Lines 77-80, “Not to lose time, not to get caught,/ Not to be left behind, not, please! to resemble/ The beasts who repeat themselves, or a thing like water/ Or stone whose conduct can be predicted” show the ways that human beings cannot be bothered with the predictability of limestone and are instead always searching for something that they must question- not something that they already know the secrets of. He may also be considering the way that we, as a species, have moved away from the appreciation of simple artforms as our societies have progressed.
Lines 81-90, “…our Common Prayer whose greatest comfort is music/ Which can be made anywhere, is invisible,/ And does not smell. In so far as we have to look forward/ To death as a fact, no doubt we are right: But if/ Sins can be forgiven, if bodies rise from the dead,/ These modifications of matter into innocent athletes and gesticulating fountains,/ Made solely for pleasure, make a further point:/ The blessed will not care what angle they are regarded from,/ Having nothing to hide” reminds readers that music cannot physically decay and remind us of our own mortality in the way that limestone does. And even though limestone is the “bodies” rising from the dead, it has helped man to create beautiful works of art that we are able to admire from all angles, one that, unlike music, does not hide from us, but is happy to stand forth as the most perfect and pure form of life.

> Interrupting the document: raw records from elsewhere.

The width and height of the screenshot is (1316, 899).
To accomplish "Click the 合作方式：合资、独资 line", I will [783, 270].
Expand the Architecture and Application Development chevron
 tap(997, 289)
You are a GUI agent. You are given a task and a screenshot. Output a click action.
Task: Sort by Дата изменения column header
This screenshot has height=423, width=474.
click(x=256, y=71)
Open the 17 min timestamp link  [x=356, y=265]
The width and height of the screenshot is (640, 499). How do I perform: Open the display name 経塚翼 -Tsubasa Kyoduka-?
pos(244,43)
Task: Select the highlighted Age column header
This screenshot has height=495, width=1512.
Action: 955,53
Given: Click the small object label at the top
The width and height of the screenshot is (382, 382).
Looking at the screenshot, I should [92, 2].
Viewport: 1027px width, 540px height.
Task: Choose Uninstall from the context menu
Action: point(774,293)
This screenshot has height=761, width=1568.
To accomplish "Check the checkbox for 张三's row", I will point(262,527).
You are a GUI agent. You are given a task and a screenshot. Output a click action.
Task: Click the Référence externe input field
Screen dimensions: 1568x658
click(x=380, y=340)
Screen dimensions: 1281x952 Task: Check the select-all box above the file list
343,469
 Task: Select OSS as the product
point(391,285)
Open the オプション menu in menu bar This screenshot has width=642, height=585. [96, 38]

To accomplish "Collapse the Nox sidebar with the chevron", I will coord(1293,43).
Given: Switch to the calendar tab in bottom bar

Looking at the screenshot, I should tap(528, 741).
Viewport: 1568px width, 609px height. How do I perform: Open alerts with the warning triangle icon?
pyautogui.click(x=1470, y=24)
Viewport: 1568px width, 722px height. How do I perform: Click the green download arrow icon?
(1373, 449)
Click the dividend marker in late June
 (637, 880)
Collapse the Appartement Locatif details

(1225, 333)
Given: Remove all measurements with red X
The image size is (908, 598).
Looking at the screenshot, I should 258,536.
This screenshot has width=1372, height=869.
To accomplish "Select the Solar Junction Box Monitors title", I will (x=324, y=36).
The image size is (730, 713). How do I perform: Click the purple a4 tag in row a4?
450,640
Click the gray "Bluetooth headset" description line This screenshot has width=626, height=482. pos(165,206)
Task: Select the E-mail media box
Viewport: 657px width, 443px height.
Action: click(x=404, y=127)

By continually returning to the idea of what it means to be beautiful throughout the poem, I believe that this would work well alongside The House of Mirth or Mrs. Dalloway, both of which explore significant themes of the importance of appearances to society. It is even possible for us to consider the idea of progression through this poem alongside the The Sellout, and consider how (as discussed in class) far we have or have not come as a society. In other words, what should we be returning to? What should we stay away from? In terms of theory, I think it is entirely possible to use this alongside Casanova’s “Literature as World,” to discuss the ways in which art from all of the world, and all time periods, has been so important to helping us shape ourselves and our cultures- exactly in the same way that literature is.